Dense entire curves in Rationally Connected manifolds

TL;DR

This paper proves the existence of dense entire curves in rationally connected complex projective manifolds, confirming a conjecture linking such curves to the 'special' property, and explores related questions in Nevanlinna theory and singular surfaces.

Contribution

It establishes the existence of dense entire curves in rationally connected manifolds and shows they can avoid lifting to ramified covers, addressing conjectures in complex geometry and Nevanlinna theory.

Findings

Dense entire curves exist in rationally connected manifolds.

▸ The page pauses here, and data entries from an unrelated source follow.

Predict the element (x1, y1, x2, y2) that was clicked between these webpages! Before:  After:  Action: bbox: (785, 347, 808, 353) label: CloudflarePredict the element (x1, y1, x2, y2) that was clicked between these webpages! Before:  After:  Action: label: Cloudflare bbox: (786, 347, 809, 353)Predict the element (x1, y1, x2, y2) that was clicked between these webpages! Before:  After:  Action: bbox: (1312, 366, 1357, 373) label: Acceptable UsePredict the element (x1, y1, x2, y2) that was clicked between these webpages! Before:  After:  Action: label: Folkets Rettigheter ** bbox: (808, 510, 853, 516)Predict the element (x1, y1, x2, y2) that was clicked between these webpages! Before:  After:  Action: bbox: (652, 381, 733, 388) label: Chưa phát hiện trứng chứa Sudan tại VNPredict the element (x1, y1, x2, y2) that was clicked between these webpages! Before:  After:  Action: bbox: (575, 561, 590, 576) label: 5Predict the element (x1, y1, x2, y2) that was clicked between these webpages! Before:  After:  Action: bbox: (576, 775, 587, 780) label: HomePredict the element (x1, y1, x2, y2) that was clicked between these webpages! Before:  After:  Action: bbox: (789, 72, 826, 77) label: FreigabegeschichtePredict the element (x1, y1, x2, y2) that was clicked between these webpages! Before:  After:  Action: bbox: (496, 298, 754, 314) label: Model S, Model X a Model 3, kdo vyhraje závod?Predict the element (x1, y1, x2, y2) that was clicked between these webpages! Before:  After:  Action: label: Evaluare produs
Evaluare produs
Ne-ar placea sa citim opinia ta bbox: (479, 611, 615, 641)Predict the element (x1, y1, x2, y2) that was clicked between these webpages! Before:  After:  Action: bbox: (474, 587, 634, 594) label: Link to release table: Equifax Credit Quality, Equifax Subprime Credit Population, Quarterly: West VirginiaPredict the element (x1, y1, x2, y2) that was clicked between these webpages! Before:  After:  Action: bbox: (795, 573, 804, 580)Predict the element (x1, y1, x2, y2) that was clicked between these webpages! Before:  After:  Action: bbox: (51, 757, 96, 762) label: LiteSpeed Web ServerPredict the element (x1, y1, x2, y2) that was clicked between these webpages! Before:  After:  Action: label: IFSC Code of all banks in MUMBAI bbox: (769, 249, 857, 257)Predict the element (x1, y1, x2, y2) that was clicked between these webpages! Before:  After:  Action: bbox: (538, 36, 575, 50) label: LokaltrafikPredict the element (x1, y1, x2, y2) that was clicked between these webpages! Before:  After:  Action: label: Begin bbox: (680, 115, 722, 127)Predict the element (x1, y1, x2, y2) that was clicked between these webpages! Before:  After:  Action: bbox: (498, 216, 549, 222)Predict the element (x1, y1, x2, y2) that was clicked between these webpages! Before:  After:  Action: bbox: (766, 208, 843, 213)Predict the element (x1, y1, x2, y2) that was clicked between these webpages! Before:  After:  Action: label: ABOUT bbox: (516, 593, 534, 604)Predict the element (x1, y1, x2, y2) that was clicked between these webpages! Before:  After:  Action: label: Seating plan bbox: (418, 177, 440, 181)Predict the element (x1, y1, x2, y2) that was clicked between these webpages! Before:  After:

Such curves can be chosen not to lift to ramified covers.

The paper discusses entire curves in manifolds with trivial first Chern class.

Abstract

We show the existence of metrically dense entire curves in rationally connected complex projective manifolds confirming for this case a conjecture according to which such entire curves on projective manifolds exist if and only if these are "special". We also show that such a dense entire curve may be chosen in such a way that it does not lift to any of its ramified covers, answering in this case a question of Corvaja and Zannier about the Nevanlinna analog of the `weak Hilbert property' of arithmetic geometry. We consider briefly the other test case of the conjecture, namely manifolds with $c_1=0$. Furthermore we discuss entire curves in normal rational surfaces avoiding the singular locus.